И тут он увидел, что одеяло сползло ниже пояса.
— Простите, — пробормотал он, натянув его до самого подбородка.
— За что? — усмехнулась дама. — Ты превратился в прекрасного мужчину, Эмори Олторп. Когда я видела тебя в последний раз, ты был тощим щенком и понятия не имел, как пользоваться бритвой.
— Вы, должно быть, Флоренс. — Он посмотрел на своего ангела, но девушка стояла, опустив глаза.
— Ты звал меня тетушкой Лэл, но Флоренс тоже сойдет. Тебе лучше, Рори, дорогой? Аннели вчера сказала, что у тебя что-то с памятью.
— Вчера? — Эмори сдвинул брови. — А разве не сегодня утром?
— Видимо, она перестаралась с опием, — сухо произнесла Флоренс. — Мы просидели весь день в надежде, что ты очнешься, но, увы, ты проспал всю ночь. И это очень расстроило твоего брата, который накануне вечером надеялся увидеть тебя в полном здравии.
— Мой брат… — Эмори бросил взгляд на своего темноволосого ангела. Девушка ни разу на него не взглянула. — Стэнли?
— Да, — просияла Флоренс. — Ты вспомнил?
— Нет. Ничего, кроме имени.
— О Боже! Я так надеялась, что, отдохнув за ночь, ты хоть что-нибудь вспомнишь, что даже не сказала ему о твоих осложнениях.
— У меня в памяти ничего не осталось, как на доске, с которой все стерли. Какие-то расплывчатые образы, обрывки картин. Но я не могу все это связать воедино.
— А ты не голоден? — заботливо спросила Флоренс. — Ты пролежал больше трех дней без еды, только пил воду, которой тебя поила Аннели.
«Аннели», — подумал он. Она сказала ему свое имя вчера и почему-то была перепугана.
— Я бы чего-нибудь съел. — Он слегка улыбнулся.
— У тебя хватит сил подойти к столу или принести тебе еду в постель?
— Попробую встать, — сказал он. — Если вы мне дадите какую-нибудь одежду…
Она указала тростью на стул:
— Вот рубашка, бриджи, носки. Ты был в одних кальсонах. А это мы собрали тебе с миру по нитке; каждый дал что мог. Мы с Аннели выйдем, а ты пока оденься. Потом мы вернемся и выпьем чаю, а ты подкрепишься.

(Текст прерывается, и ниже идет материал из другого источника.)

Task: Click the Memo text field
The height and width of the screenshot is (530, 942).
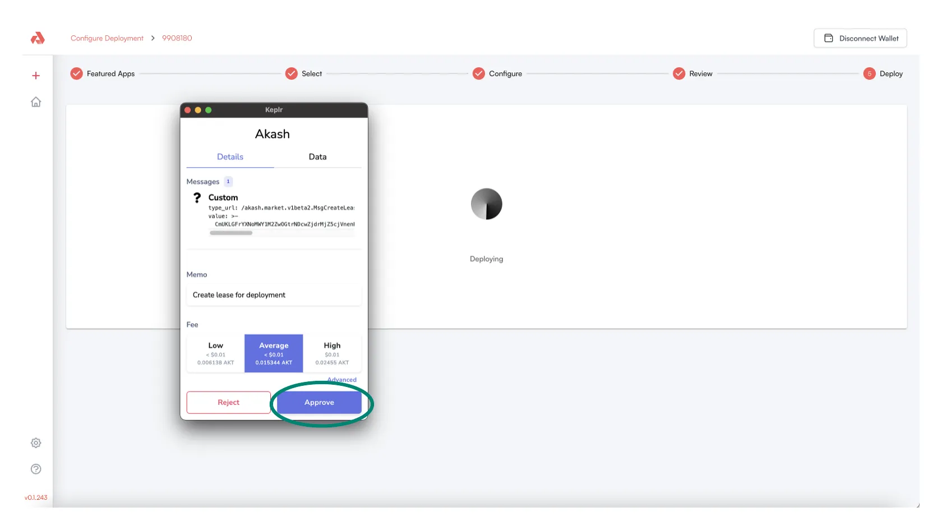Action: [274, 295]
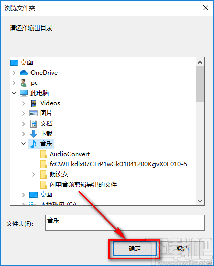The width and height of the screenshot is (214, 266).
Task: Click the 取消 cancel button
Action: [x=182, y=249]
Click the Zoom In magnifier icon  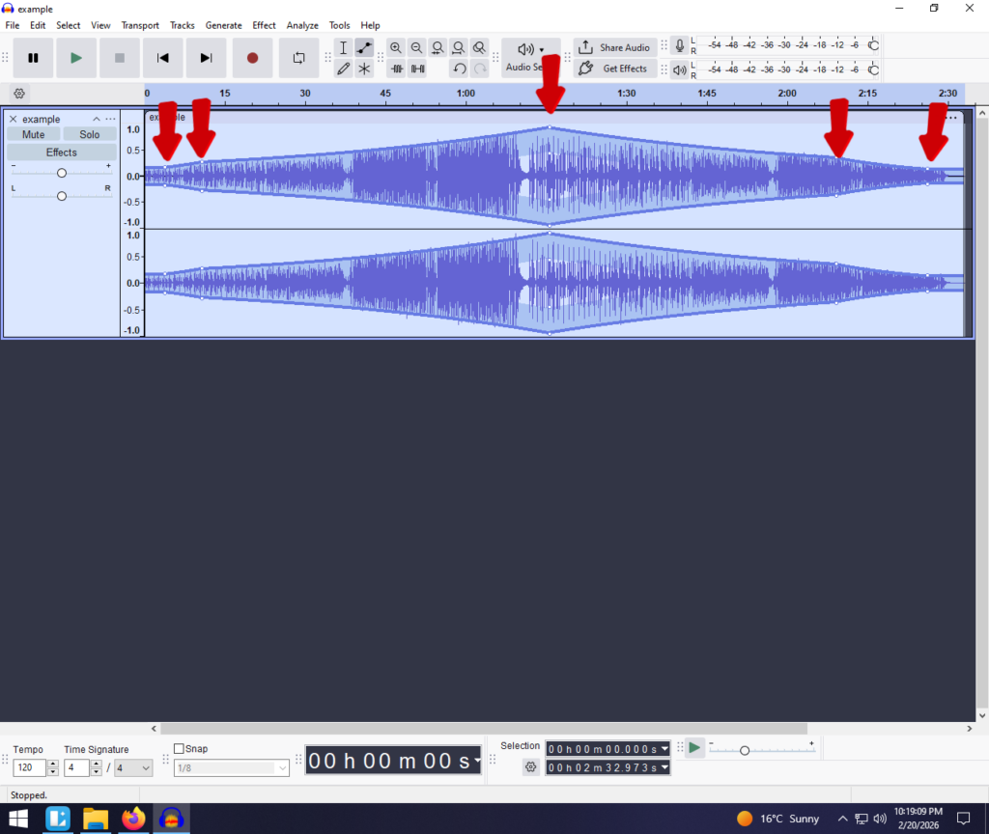click(x=396, y=47)
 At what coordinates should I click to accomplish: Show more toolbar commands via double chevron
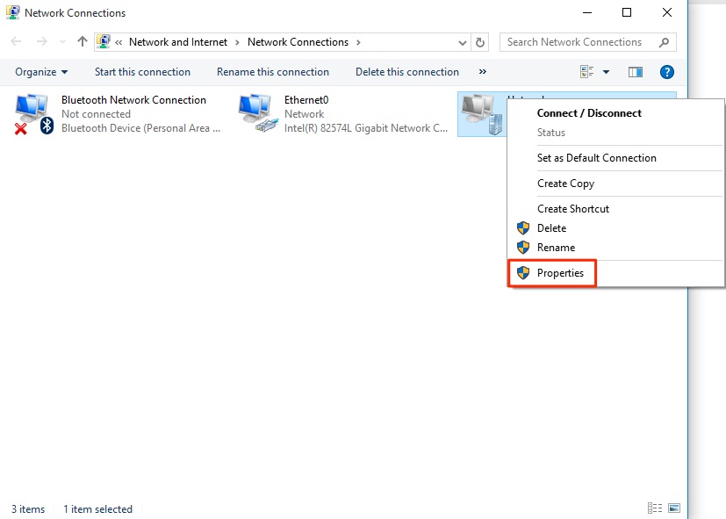[x=482, y=72]
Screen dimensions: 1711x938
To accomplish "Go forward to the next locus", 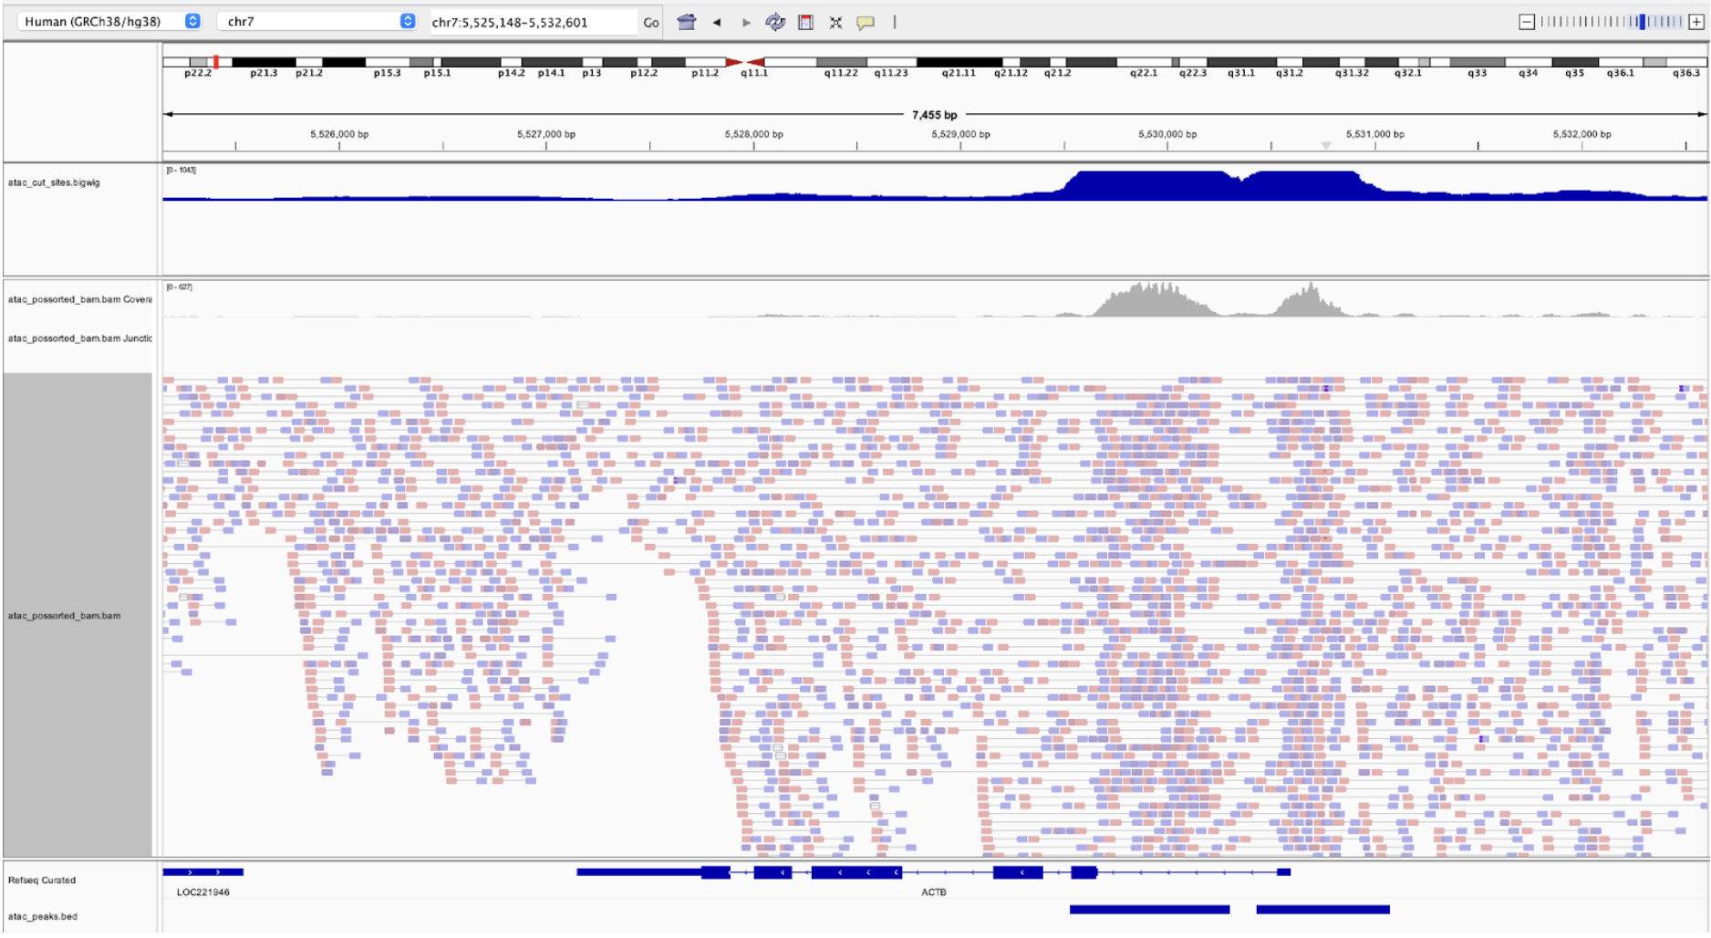I will [746, 22].
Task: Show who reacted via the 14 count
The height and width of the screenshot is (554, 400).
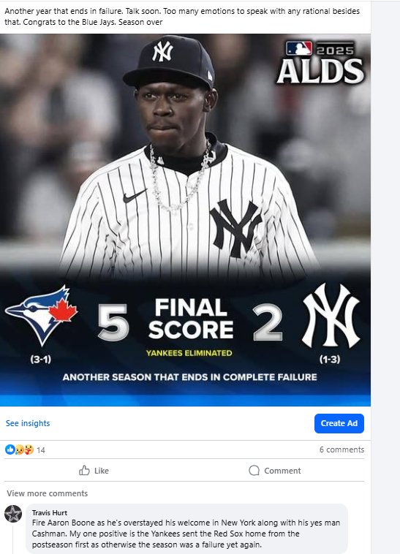Action: 41,450
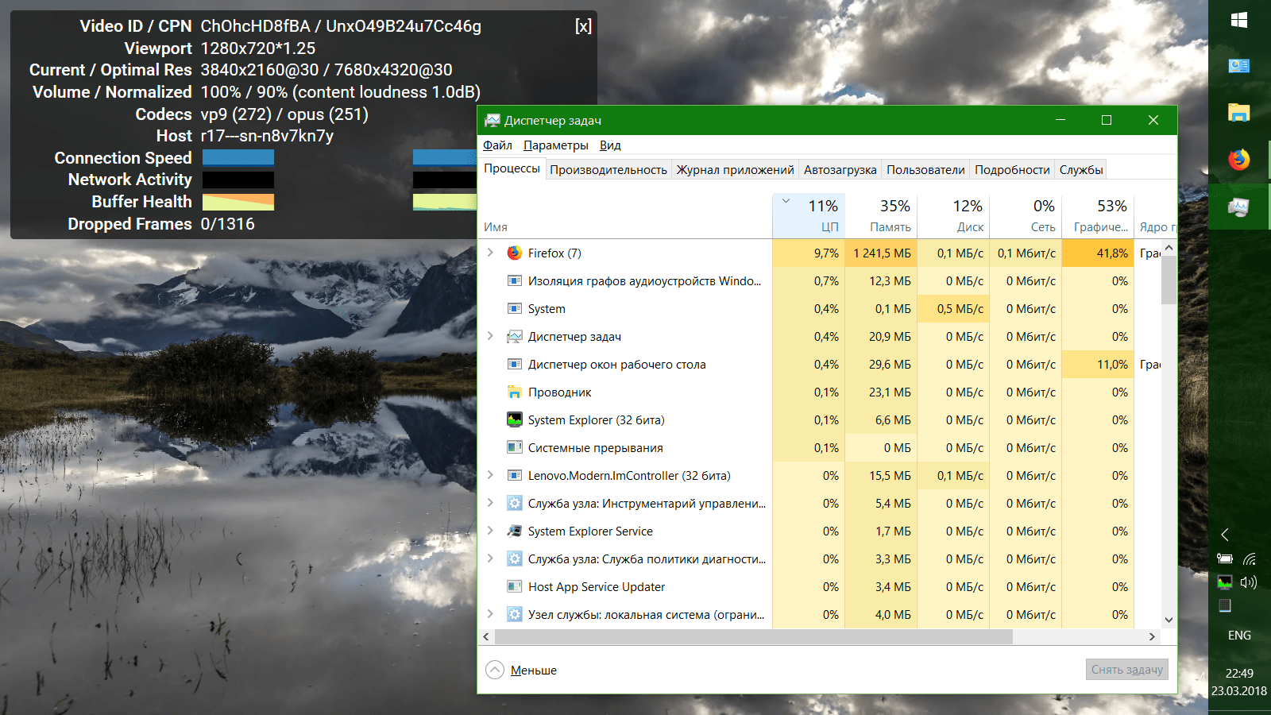Expand the Firefox (7) process group

pos(490,253)
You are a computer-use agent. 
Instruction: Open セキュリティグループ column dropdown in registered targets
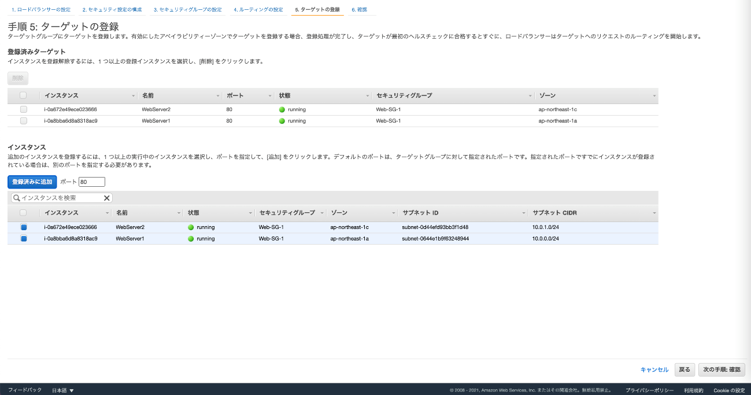(530, 95)
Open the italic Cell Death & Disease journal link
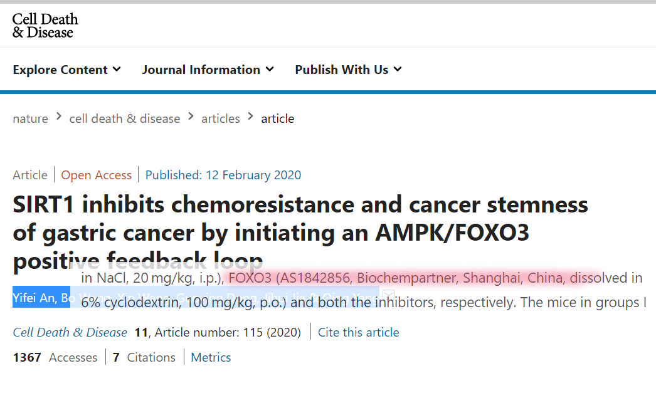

Флоренс, держа за руку Аннели и стуча тростью, направилась к двери. Эмори поймал быстрый взгляд неземных синих глаз, но не успел на него ответить — дверь за дамами уже закрылась. Она не сказала ни слова, даже головы не подняла. Поправляя постель, Эмори думал о ночном кошмаре.
Потратив немало времени на то, чтобы утихомирить демона, стучащего железным молотом внутри головы, он ощупал затвердение чуть выше шеи. Боль все еще была острой, но он уже мог ее контролировать. Перед глазами проносились какие-то лица, предметы, места. Он силился что-нибудь вспомнить, но не удавалось. Эмори не знал, был ли ночной кошмар отражением каких-то реальных событий в его жизни или все это ему просто привиделось. А если не привиделось, то почему он оказался привязанным за руки к трубе и почему кто-то наносил ему ножевые ранения? Проснувшись третьего дня, он помнил только воду. Нынешней же ночью явственно ощутил боль. Только не знал, откуда она и была ли вообще в его жизни.